Collected data entries

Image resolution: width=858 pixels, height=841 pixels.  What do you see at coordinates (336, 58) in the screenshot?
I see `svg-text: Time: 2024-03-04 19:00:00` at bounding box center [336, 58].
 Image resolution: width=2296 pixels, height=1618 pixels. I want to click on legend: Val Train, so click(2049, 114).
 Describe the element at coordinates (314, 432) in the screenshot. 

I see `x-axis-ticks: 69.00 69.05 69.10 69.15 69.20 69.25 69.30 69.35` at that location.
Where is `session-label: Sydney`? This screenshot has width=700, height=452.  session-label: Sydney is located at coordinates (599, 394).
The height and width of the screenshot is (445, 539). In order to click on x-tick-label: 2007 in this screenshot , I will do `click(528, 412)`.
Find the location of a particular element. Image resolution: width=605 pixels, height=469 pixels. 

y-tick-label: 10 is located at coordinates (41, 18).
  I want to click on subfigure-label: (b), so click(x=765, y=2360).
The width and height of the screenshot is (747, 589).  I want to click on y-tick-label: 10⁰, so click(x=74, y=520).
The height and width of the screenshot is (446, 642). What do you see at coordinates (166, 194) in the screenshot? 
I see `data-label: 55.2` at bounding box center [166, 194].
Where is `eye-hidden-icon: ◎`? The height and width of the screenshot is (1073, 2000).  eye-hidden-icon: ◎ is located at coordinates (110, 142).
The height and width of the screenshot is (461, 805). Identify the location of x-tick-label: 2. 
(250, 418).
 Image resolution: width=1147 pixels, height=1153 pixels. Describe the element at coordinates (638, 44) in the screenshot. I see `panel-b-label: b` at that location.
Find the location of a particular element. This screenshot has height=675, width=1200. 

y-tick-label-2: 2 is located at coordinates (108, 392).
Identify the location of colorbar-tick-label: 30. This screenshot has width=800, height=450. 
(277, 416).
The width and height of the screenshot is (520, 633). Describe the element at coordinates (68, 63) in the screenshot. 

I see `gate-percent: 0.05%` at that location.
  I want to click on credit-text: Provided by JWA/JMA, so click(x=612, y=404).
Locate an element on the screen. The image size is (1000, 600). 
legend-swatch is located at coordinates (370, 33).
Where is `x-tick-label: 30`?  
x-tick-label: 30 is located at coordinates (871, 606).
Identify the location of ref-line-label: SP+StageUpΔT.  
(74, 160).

JOB ITEM: Can you output everything from the line containing "Find the location of a particular element. This" down to the line containing "legend-swatch is located" exactly as it appears?

EXERCISE OUTPUT:
Find the location of a particular element. This screenshot has height=675, width=1200. 

y-tick-label-2: 2 is located at coordinates (108, 392).
Identify the location of colorbar-tick-label: 30. This screenshot has width=800, height=450. 
(277, 416).
The width and height of the screenshot is (520, 633). Describe the element at coordinates (68, 63) in the screenshot. 

I see `gate-percent: 0.05%` at that location.
  I want to click on credit-text: Provided by JWA/JMA, so click(x=612, y=404).
Locate an element on the screen. The image size is (1000, 600). 
legend-swatch is located at coordinates (370, 33).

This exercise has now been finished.